* **What the task asks**
Copy every record below, exactly as written.

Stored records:
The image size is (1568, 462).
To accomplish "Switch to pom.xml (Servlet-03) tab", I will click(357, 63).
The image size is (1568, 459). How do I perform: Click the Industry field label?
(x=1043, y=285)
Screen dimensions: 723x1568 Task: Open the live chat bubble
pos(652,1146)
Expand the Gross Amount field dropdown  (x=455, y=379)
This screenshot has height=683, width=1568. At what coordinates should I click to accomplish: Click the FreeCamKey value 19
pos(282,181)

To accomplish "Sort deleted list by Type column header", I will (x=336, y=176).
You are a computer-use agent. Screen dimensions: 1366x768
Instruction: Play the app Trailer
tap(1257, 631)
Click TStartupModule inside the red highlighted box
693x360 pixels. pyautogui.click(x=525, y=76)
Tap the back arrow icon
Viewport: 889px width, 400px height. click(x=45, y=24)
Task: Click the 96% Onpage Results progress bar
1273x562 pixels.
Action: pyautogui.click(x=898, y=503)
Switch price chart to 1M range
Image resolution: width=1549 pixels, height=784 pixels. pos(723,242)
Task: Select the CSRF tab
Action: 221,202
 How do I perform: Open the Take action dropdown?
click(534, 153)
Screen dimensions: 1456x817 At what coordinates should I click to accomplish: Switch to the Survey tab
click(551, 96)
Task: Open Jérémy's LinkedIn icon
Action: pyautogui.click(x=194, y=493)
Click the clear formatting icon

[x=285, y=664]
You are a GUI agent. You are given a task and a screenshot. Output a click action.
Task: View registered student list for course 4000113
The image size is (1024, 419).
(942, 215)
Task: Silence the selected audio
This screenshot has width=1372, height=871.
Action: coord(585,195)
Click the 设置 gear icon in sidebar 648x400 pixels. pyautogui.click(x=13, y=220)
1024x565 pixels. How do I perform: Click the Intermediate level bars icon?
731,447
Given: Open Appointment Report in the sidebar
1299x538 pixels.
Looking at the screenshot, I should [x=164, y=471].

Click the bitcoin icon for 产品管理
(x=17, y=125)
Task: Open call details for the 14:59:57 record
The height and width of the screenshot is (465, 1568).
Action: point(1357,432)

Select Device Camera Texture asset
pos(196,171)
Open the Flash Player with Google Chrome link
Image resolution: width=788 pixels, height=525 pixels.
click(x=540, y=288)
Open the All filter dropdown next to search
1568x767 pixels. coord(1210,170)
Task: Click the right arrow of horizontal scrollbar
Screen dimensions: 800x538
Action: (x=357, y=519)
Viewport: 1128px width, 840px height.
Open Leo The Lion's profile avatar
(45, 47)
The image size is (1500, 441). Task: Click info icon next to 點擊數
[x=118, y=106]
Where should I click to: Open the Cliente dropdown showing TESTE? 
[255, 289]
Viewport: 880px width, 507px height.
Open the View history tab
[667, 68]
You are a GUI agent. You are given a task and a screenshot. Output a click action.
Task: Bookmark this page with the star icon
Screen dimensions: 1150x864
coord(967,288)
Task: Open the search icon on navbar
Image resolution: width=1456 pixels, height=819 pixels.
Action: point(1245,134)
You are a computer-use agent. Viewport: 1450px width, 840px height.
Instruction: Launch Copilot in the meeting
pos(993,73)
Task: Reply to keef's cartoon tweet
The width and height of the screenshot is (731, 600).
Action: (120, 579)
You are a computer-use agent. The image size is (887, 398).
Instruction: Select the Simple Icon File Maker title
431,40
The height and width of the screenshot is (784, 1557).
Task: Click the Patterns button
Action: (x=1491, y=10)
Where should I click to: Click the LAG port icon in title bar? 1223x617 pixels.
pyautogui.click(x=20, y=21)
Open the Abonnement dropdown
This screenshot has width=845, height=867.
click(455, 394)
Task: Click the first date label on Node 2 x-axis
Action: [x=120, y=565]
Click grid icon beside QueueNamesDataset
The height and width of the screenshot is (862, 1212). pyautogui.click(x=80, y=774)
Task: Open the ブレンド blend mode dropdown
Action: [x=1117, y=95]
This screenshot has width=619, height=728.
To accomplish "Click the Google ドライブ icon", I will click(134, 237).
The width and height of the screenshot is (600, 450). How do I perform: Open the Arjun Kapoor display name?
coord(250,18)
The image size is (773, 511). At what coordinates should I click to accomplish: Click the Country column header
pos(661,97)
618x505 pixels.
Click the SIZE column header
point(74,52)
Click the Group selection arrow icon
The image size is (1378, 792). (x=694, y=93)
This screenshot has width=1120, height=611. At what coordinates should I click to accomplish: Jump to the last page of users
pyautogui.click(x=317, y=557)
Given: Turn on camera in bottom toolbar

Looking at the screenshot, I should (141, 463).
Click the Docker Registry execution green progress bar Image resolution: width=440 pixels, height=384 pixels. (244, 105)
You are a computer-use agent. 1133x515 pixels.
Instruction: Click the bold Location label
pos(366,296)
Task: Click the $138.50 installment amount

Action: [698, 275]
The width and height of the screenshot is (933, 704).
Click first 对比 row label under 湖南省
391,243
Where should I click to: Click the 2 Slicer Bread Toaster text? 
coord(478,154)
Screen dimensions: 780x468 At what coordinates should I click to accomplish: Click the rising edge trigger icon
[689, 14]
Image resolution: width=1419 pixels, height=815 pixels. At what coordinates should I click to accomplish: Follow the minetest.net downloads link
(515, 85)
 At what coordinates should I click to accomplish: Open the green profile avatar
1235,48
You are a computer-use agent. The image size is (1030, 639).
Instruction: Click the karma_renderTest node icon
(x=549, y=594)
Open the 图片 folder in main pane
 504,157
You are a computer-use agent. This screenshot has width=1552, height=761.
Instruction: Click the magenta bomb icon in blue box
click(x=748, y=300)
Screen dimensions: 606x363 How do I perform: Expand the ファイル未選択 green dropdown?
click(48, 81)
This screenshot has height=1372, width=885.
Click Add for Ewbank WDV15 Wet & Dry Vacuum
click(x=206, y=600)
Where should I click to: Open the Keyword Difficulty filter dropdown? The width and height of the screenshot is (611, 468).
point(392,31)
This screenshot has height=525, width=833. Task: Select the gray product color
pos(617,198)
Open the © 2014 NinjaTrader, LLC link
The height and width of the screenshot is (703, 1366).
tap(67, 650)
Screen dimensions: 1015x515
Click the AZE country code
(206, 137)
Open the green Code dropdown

* **Result of the task**
The image size is (1568, 462).
To accomplish "Switch to pom.xml (Servlet-03) tab", I will click(357, 63).
The image size is (1568, 459). How do I perform: Click the Industry field label?
(x=1043, y=285)
Screen dimensions: 723x1568 Task: Open the live chat bubble
pos(652,1146)
Expand the Gross Amount field dropdown  (x=455, y=379)
This screenshot has height=683, width=1568. At what coordinates should I click to accomplish: Click the FreeCamKey value 19
pos(282,181)

To accomplish "Sort deleted list by Type column header", I will (x=336, y=176).
You are a computer-use agent. Screen dimensions: 1366x768
Instruction: Play the app Trailer
tap(1257, 631)
Click TStartupModule inside the red highlighted box
693x360 pixels. pyautogui.click(x=525, y=76)
Tap the back arrow icon
Viewport: 889px width, 400px height. click(x=45, y=24)
Task: Click the 96% Onpage Results progress bar
1273x562 pixels.
Action: pyautogui.click(x=898, y=503)
Switch price chart to 1M range
Image resolution: width=1549 pixels, height=784 pixels. pos(723,242)
Task: Select the CSRF tab
Action: 221,202
 How do I perform: Open the Take action dropdown?
click(534, 153)
Screen dimensions: 1456x817 At what coordinates should I click to accomplish: Switch to the Survey tab
click(551, 96)
Task: Open Jérémy's LinkedIn icon
Action: pyautogui.click(x=194, y=493)
Click the clear formatting icon

[x=285, y=664]
You are a GUI agent. You are given a task and a screenshot. Output a click action.
Task: View registered student list for course 4000113
The image size is (1024, 419).
(942, 215)
Task: Silence the selected audio
This screenshot has width=1372, height=871.
Action: coord(585,195)
Click the 设置 gear icon in sidebar 648x400 pixels. pyautogui.click(x=13, y=220)
1024x565 pixels. How do I perform: Click the Intermediate level bars icon?
731,447
Given: Open Appointment Report in the sidebar
1299x538 pixels.
Looking at the screenshot, I should [x=164, y=471].

Click the bitcoin icon for 产品管理
(x=17, y=125)
Task: Open call details for the 14:59:57 record
The height and width of the screenshot is (465, 1568).
Action: point(1357,432)

Select Device Camera Texture asset
pos(196,171)
Open the Flash Player with Google Chrome link
Image resolution: width=788 pixels, height=525 pixels.
click(x=540, y=288)
Open the All filter dropdown next to search
1568x767 pixels. coord(1210,170)
Task: Click the right arrow of horizontal scrollbar
Screen dimensions: 800x538
Action: (x=357, y=519)
Viewport: 1128px width, 840px height.
Open Leo The Lion's profile avatar
(45, 47)
The image size is (1500, 441). Task: Click info icon next to 點擊數
[x=118, y=106]
Where should I click to: Open the Cliente dropdown showing TESTE? 
[255, 289]
Viewport: 880px width, 507px height.
Open the View history tab
[667, 68]
You are a GUI agent. You are given a task and a screenshot. Output a click action.
Task: Bookmark this page with the star icon
Screen dimensions: 1150x864
coord(967,288)
Task: Open the search icon on navbar
Image resolution: width=1456 pixels, height=819 pixels.
Action: point(1245,134)
You are a computer-use agent. Viewport: 1450px width, 840px height.
Instruction: Launch Copilot in the meeting
pos(993,73)
Task: Reply to keef's cartoon tweet
The width and height of the screenshot is (731, 600).
Action: (120, 579)
You are a computer-use agent. The image size is (887, 398).
Instruction: Select the Simple Icon File Maker title
431,40
The height and width of the screenshot is (784, 1557).
Task: Click the Patterns button
Action: (x=1491, y=10)
Where should I click to: Click the LAG port icon in title bar? 1223x617 pixels.
pyautogui.click(x=20, y=21)
Open the Abonnement dropdown
This screenshot has width=845, height=867.
click(455, 394)
Task: Click the first date label on Node 2 x-axis
Action: [x=120, y=565]
Click grid icon beside QueueNamesDataset
The height and width of the screenshot is (862, 1212). pyautogui.click(x=80, y=774)
Task: Open the ブレンド blend mode dropdown
Action: [x=1117, y=95]
This screenshot has width=619, height=728.
To accomplish "Click the Google ドライブ icon", I will click(134, 237).
The width and height of the screenshot is (600, 450). How do I perform: Open the Arjun Kapoor display name?
coord(250,18)
The image size is (773, 511). At what coordinates should I click to accomplish: Click the Country column header
pos(661,97)
618x505 pixels.
Click the SIZE column header
point(74,52)
Click the Group selection arrow icon
The image size is (1378, 792). (x=694, y=93)
This screenshot has width=1120, height=611. At what coordinates should I click to accomplish: Jump to the last page of users
pyautogui.click(x=317, y=557)
Given: Turn on camera in bottom toolbar

Looking at the screenshot, I should (141, 463).
Click the Docker Registry execution green progress bar Image resolution: width=440 pixels, height=384 pixels. (244, 105)
You are a computer-use agent. 1133x515 pixels.
Instruction: Click the bold Location label
pos(366,296)
Task: Click the $138.50 installment amount

Action: [698, 275]
The width and height of the screenshot is (933, 704).
Click first 对比 row label under 湖南省
391,243
Where should I click to: Click the 2 Slicer Bread Toaster text? 
coord(478,154)
Screen dimensions: 780x468 At what coordinates should I click to accomplish: Click the rising edge trigger icon
[689, 14]
Image resolution: width=1419 pixels, height=815 pixels. At what coordinates should I click to accomplish: Follow the minetest.net downloads link
(515, 85)
 At what coordinates should I click to accomplish: Open the green profile avatar
1235,48
You are a computer-use agent. The image size is (1030, 639).
Instruction: Click the karma_renderTest node icon
(x=549, y=594)
Open the 图片 folder in main pane
 504,157
You are a computer-use agent. This screenshot has width=1552, height=761.
Instruction: Click the magenta bomb icon in blue box
click(x=748, y=300)
Screen dimensions: 606x363 How do I perform: Expand the ファイル未選択 green dropdown?
click(48, 81)
This screenshot has height=1372, width=885.
Click Add for Ewbank WDV15 Wet & Dry Vacuum
click(x=206, y=600)
Where should I click to: Open the Keyword Difficulty filter dropdown? The width and height of the screenshot is (611, 468).
point(392,31)
This screenshot has height=525, width=833. Task: Select the gray product color
pos(617,198)
Open the © 2014 NinjaTrader, LLC link
The height and width of the screenshot is (703, 1366).
tap(67, 650)
Screen dimensions: 1015x515
Click the AZE country code
(206, 137)
Open the green Code dropdown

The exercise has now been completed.